Sounds like: Colloquial term for spending the three granted wishes from a genie on two pool cues and a hot plate that can plug into a 12-volt cigarette-lighter socket. One of the pool cues is then used, for purposes of robbery, to impale the genie, who turns out to be a costumed Chuck Cuckles, host of the hidden-camera reality TV show, Oh Golly!. 

3. Roman Phansalkar, Angels, No. 208 overall 

Sounds like: Terminally shirtless psychiatrist on the short-lived ABC soap opera Cash, Weaponry, Bedrooms, and Betrayals Involving Each of Those Things. Therapy sessions inevitably contrived their way to the erotically suggestive against a green-screen backdrop of the sun-dappled Adriatic. 

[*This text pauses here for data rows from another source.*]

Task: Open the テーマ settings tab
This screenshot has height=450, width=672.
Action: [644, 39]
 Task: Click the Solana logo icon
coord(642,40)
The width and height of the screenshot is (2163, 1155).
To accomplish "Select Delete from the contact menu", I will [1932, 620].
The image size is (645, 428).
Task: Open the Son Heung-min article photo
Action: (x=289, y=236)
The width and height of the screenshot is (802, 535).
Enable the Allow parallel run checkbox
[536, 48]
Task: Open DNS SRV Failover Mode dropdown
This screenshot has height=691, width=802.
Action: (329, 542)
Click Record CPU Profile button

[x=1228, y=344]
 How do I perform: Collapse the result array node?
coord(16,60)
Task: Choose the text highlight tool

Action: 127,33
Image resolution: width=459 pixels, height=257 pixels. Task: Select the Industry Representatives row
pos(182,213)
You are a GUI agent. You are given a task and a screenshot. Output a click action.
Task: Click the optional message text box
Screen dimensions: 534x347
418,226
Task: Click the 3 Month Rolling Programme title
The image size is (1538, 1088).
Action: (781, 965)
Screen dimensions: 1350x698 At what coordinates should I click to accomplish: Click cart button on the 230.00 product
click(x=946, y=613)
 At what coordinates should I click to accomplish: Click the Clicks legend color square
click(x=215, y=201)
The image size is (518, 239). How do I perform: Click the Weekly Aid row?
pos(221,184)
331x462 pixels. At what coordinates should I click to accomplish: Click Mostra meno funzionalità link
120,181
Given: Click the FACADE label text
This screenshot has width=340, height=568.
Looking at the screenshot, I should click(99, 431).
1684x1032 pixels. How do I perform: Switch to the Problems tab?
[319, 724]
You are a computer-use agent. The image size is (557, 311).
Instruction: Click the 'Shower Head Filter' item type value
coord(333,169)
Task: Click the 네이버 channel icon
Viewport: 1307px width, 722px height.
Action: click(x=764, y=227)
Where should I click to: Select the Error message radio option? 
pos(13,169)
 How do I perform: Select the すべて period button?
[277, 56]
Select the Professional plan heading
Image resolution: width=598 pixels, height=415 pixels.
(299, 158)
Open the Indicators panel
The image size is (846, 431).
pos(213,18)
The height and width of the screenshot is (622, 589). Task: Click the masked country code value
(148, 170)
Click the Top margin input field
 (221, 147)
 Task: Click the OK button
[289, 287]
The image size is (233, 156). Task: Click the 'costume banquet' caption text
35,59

2. Gary Gill Hill, Rays, No. 194 overall

Sounds like: East Tennessee song-and-dance man who spent two seasons as semi-regular on the American variety television show Hee Haw with a bolo tie made from a dried human ear. Later fired from a series of gospel quartets for his heretical insistence that Christ played college football in the 1970s.

1. Zebulon Vermillion, Mets, No. 299 overall

Sounds like: Inbound sentient asteroid with a Gloucestershire accent, one thousand legs, and two thousand completely ripped quads. The latter quality – i.e., the ripped quads – is owing to his training sessions with Orion Kerkering in which he pushed a weighted sled around the fitness track (incorrectly identified as "rings" by the earthbound) that encircles Saturn. Two thousand sets of 1,000. One thousand sets of 2,000 during the de-loading phase.